* Work instructions *
a: Using the memorandum on the Adelphia bankruptcy case, answer these:
(i) In what year did ACC file for bankruptcy?
(ii) In what town and state do the two non-party witnesses live?
(iii) On what date did the Court grant the motion for expedited consideration?
b: Please transcribe the stretch of the Adelphia bankruptcy memorandum from "On October 30, 2009, the Bank Defendants filed motions" through "15 and 16).".
c: Write the next part of the Adelphia bankruptcy memorandum, starting after its last sentence.

* Text provided *
United States District Court, M.D. Pennsylvania
Dec 29, 2009
Case No. 4:09-MC-00139 (M.D. Pa. Dec. 29, 2009)

Opinion

Case No. 4:09-MC-00139.

December 29, 2009


MEMORANDUM


BACKGROUND:

The present matter before this Court arises out of the bankruptcy proceedings of Adelphia Communications Corporation ("ACC"). After ACC filed for bankruptcy in 2002, a recovery trust called the Adelphia Recovery Trust ("ART") was created. ART, the plaintiff in the present matter, has since filed an action in the United States District Court for the Southern District of New York against more than forty financial institutions and their respective investment banking firms ("Bank Defendants"). In this action, ART claims that the Bank Defendants "knowingly aided and abetted a fraud by the ACC's majority shareholders and directors . . ." by providing loans to particular subsidiaries of ACC. (Rec. Doc. No. 13 at 2). ART alleges billions of dollars in damages. Id.

As part of the underlying litigation in the Southern District of New York, this Court issued two subpoenas to appear for depositions and produce documents to two non-party witnesses living in Coudersport, Pennsylvania. The two non-party witnesses are Colin Higgin, the former Deputy General Counsel of ACC, and Karen Chrosniak Larsen, the former Director of Investor Relations. (Rec. Doc. Nos. 11 and 13). Both Higgin and Larsen appeared for their depositions, at which they invoked their Fifth Amendment right against self-incrimination to nearly all of the questions asked by the Bank Defendants' counsel.

On October 30, 2009, the Bank Defendants filed motions to compel the deposition testimony of Higgin and Larsen. (Rec. Doc. Nos. 11 and 13). Also on October 30, 2009, the Bank Defendants filed a motion to expedite consideration of their motions to compel the testimony of both Higgin and Larsen. (Rec. Doc. Nos. 12 and 14). On November 2, 2009, we granted the Bank Defendants' motion for expedited consideration of their motions to compel deposition testimony from Higgin and Larsen. (Rec. Doc. Nos. 15 and 16).

* Supplied data *
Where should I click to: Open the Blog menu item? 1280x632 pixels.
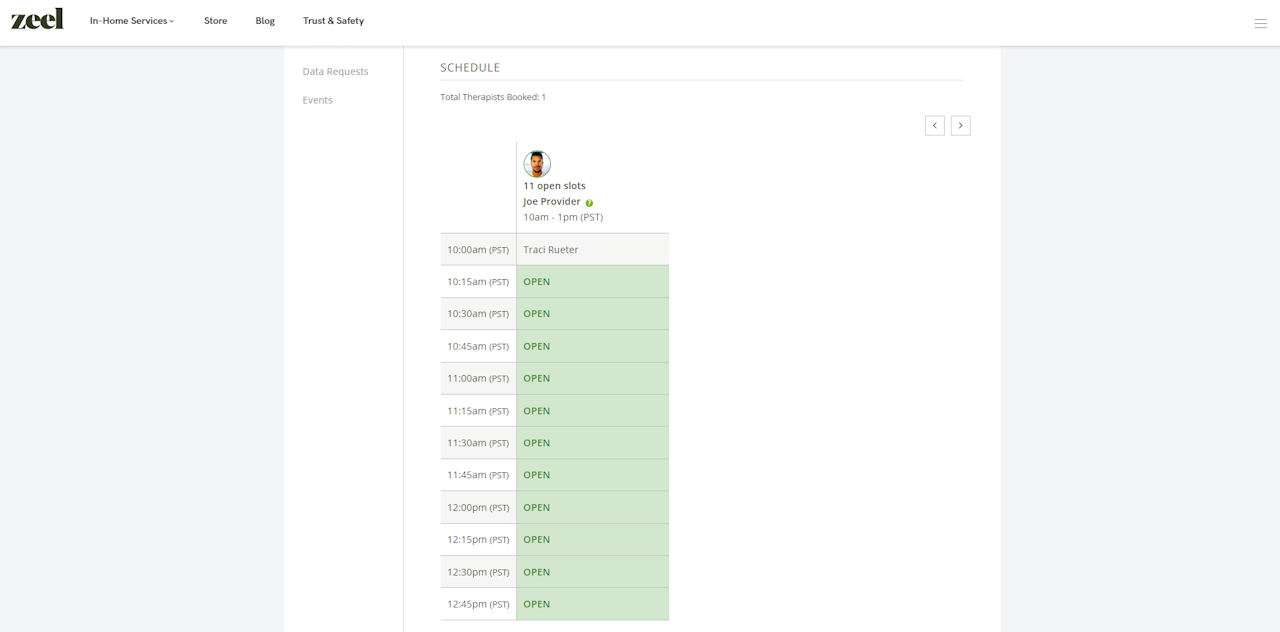(265, 21)
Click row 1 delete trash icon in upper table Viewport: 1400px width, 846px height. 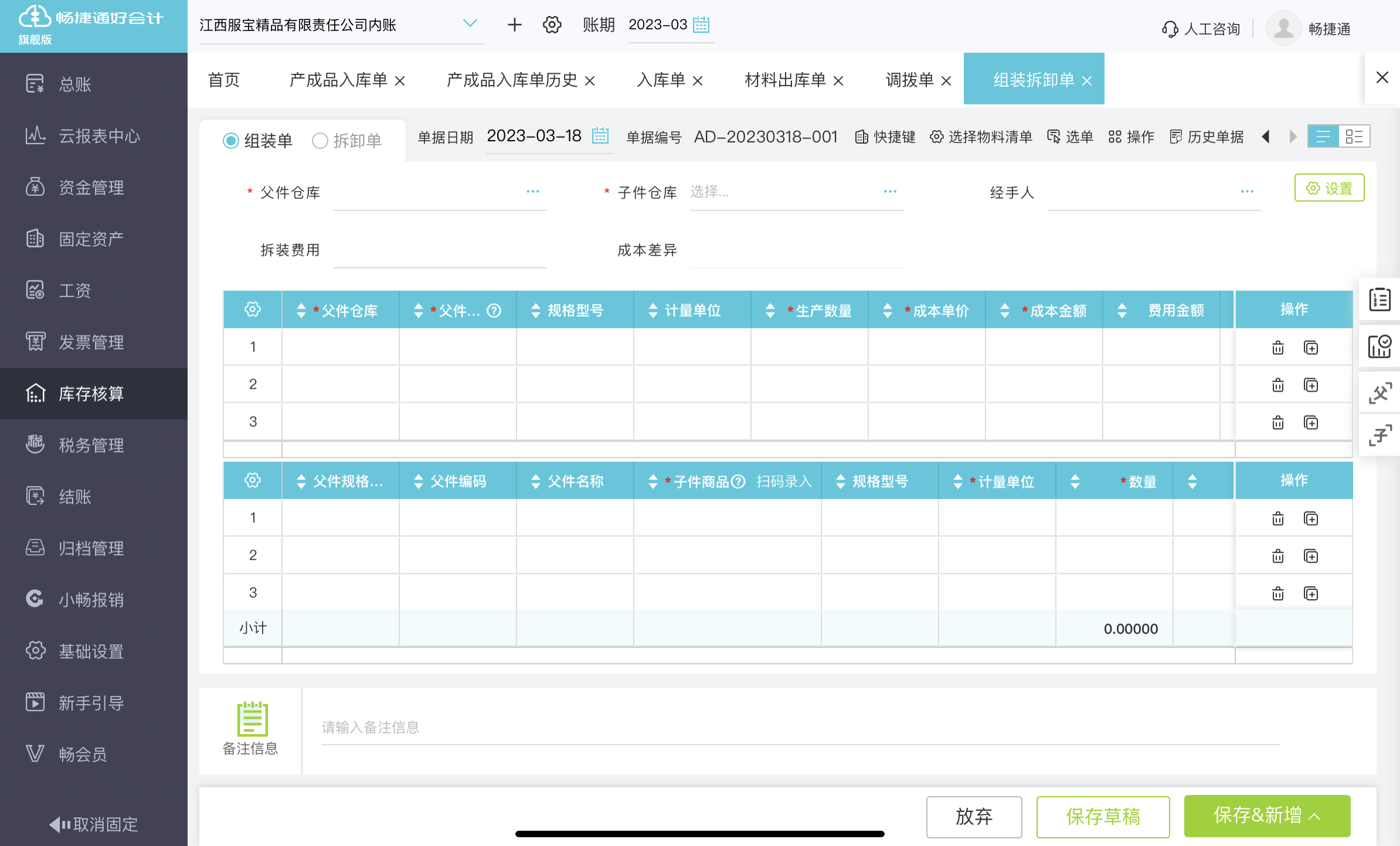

* Exercise results *
a:
(i) 2002
(ii) Coudersport, Pennsylvania
(iii) November 2, 2009

b:
On October 30, 2009, the Bank Defendants filed motions to compel the deposition testimony of Higgin and Larsen. (Rec. Doc. Nos. 11 and 13). Also on October 30, 2009, the Bank Defendants filed a motion to expedite consideration of their motions to compel the testimony of both Higgin and Larsen. (Rec. Doc. Nos. 12 and 14). On November 2, 2009, we granted the Bank Defendants' motion for expedited consideration of their motions to compel deposition testimony from Higgin and Larsen. (Rec. Doc. Nos. 15 and 16).

c:
Pursuant to this expedited briefing schedule, Higgin filed a response to the Bank Defendants' motion to compel on November 9, 2009. (Rec. Doc. No. 18). Plaintiff ART filed a brief opposing the Bank Defendants' motions to compel the testimony of Higgin and Larsen also on November 9, 2009. (Rec. Doc. No. 20). On November 16, 2009, the Bank Defendants filed reply briefs in support of their motions to compel the deposition testimony of Larsen and Higgen. (Rec. Doc. No. 23 and 24).

On November 24, 2009, we denied the Bank Defendants' motion to compel the deposition testimony of Higgin and Larsen and ordered an in camera hearing to determine the scope of Higgin and Larsen's Fifth Amendment privilege against self-incrimination. In our November 24, 2009 Memorandum and Order, we noted that relevant statutes of limitations had yet to run for federal crimes as to both Higgin and Larsen and that a real danger of self-incrimination existed for each witness. As such, we ordered an in camera hearing for both Higgin and Larsen to determine the scope of each witness's Fifth Amendment privilege against self-incrimination.

This Court conducted an in camera hearing with Higgin and Larsen on December 15, 2009, and December 28, 2009, respectively. Now, for the following reasons, we will grant in part the Bank Defendants' motion to compel with respect to Higgin and deny the Bank Defendants' motion to compel with respect to Larsen.

DISCUSSION:

The issue before this Court is whether Larsen and Higgin properly have invoked their Fifth Amendment privilege against self-incrimination in the context of a subpoena to testify at a deposition.

Rule 26(b)(1) of the Federal Rules of Civil Procedure sets the contours for discovery and provides that "[p]arties may obtain discovery of any matter, not privileged, that is relevant to any party's claim or defense." The rule further states that "[r]elevant information need not be admissible at the trial if the discovery appears reasonably calculated to lead to the discovery of admissible evidence." It is well-settled that Rule 26 establishes a liberal discovery policy. Oppenheimer Fund, Inc. v. Sanders, 437 U.S. 340, 351 (1978); Hickman v. Taylor, 329 U.S. 495, 507-08 (1947); Great West Life Assurance Co. v. Levithan, 152 F.R.D. 494, 497 (E.D. Pa. 1994). As a general rule, therefore, discovery is permitted of any items that are relevant or may lead to the discovery of relevant information. Hicks v. Big Bros./Big Sisters of Am., 168 F.R.D. 528, 529 (E.D. Pa. 1996); Transcontinental Fertilizer Co. v. Samsung Co., 108 F.R.D. 650, 652 (E.D. Pa. 1985).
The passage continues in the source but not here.